The hospital was either out of the medication I wanted to give, or Dr. L knew that the patients would simply not be compliant with anything that made them pee more. They also treated more aggressive than I was used to, even if something is obviously viral everyone gets antibiotics and steroids. The argument was that its simply the protocol, they don’t seem too concerned about breading drug resistant bacteria, but being on such as small island to me it seemed like a perfect set up.

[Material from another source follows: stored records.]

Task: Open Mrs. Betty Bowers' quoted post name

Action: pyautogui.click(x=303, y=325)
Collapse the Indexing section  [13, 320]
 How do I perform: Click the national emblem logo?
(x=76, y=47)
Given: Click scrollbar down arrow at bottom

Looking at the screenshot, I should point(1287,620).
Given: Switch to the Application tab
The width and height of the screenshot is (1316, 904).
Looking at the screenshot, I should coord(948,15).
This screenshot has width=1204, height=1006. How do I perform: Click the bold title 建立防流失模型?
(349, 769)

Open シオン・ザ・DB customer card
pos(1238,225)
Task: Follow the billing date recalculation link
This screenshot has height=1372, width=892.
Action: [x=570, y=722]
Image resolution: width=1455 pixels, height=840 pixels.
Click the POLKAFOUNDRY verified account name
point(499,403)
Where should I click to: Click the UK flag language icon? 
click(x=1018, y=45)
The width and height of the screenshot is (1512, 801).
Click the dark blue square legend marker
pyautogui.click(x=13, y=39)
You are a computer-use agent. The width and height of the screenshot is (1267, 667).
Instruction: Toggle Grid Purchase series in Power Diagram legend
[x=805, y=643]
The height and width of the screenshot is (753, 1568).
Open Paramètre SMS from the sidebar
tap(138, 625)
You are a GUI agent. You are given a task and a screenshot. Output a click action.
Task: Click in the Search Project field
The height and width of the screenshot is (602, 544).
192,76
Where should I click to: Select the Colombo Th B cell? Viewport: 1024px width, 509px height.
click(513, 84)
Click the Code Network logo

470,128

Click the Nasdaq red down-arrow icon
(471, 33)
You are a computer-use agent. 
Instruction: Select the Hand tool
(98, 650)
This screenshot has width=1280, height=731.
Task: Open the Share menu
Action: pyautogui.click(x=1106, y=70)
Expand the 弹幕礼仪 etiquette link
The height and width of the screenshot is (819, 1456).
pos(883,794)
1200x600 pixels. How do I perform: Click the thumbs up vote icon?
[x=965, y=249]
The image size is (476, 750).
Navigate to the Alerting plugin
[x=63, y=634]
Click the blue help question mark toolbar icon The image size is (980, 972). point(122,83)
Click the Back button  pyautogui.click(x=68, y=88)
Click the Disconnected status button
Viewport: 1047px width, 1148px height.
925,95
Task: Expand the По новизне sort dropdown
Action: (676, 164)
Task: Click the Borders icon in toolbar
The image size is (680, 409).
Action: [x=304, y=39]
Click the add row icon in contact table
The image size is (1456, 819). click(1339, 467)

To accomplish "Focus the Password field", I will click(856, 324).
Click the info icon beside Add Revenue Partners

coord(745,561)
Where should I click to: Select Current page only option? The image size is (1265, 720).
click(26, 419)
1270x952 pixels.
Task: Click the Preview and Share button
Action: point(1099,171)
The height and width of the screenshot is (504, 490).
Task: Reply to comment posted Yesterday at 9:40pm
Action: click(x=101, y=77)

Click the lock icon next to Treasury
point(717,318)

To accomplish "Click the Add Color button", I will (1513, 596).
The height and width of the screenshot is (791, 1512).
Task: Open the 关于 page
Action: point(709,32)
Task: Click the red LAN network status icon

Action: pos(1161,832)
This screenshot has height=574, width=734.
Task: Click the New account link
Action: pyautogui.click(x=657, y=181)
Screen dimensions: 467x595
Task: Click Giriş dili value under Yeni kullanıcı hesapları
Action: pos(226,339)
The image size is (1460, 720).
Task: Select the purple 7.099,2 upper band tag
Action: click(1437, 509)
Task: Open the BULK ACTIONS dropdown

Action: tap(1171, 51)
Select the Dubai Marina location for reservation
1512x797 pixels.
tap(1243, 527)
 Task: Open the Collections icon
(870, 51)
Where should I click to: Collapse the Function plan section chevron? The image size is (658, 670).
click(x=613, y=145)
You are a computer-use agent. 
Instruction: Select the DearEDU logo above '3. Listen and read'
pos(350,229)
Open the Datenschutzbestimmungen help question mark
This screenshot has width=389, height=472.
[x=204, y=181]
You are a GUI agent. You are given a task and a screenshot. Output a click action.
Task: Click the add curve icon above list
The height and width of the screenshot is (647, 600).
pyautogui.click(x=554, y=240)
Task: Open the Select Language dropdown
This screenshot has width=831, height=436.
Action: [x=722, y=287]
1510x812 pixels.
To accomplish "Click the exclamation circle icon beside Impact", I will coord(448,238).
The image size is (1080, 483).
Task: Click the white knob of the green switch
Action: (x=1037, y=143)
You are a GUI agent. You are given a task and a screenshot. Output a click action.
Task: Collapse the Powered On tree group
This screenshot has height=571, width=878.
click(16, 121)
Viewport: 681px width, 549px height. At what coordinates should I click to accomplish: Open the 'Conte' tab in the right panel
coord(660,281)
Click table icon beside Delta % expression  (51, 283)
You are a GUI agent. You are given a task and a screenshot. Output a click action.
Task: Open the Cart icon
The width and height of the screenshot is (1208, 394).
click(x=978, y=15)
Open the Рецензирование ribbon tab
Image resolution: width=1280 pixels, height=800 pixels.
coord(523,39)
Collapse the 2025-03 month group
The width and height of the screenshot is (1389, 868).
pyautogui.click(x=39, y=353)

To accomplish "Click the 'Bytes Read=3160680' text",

Basically the way I understood the nature of some of the issues was that the Belau hospital gets its drugs from outside vendors that are supposed to evenly distribute drugs between the hospital and private pharmacies. There was a mandate set up that prohibited anyone affiliated with the hospital to become the vendor. The only person that can overrule this is the ministry of health, apparently the last minister of health who was also a general practitioner saw the opportunity in this. He created himself as the sole vendor on the island and seeing that it would be more profitable to sell drugs to private pharmacies than to the hospital changed the distribution for his own financial gain. Over the last year the drug supply to the hospital has been slowly dwindling.
The hospital cannot circumvent the minister because he controls the hospital budget. So the situation becomes what I see today. They lack very essential drugs, the only thing for diabetics is Insulin, they have a hemodyalysis unit but no Coumadin, or heparin, and the lab ran out of the ability to check PT/INR. The day I was there the lab also ran out of the tests for hemoglobin A1c and microalbumin which are both fairly important tests to determine if a diabetic is well managed. If a patient needs a test or a drug that the hospital cannot offer they are forced to go to one of the private pharmacies, most people cant afford this, and they go without medicine. There is hope however, the new minister of health has based his campaign of resolving this, and there is a lot of faith behind him.
Despite these obstacles and short falls, Palau actually does a fairly decent job in providing health care to their island of 20,000+ in comparison with the other islands in Micronesia. There are islands with three times as many people that struggle to just maintain running water and electricity in their hospital. What struck me as interesting and frightening is that the international community has very little interest in helping to build up Micronesia’s struggling and in some parts obsolete health care system. In fairness, maybe I missed something, but I didn’t see any evidence of NGO involvement, or hear rumors of any. Going through med school all that you hear is chatter about Africa or Central America. Having been to some of these places it seems obviously apparent that the outer islands of Micronesia are in equal amounts of need.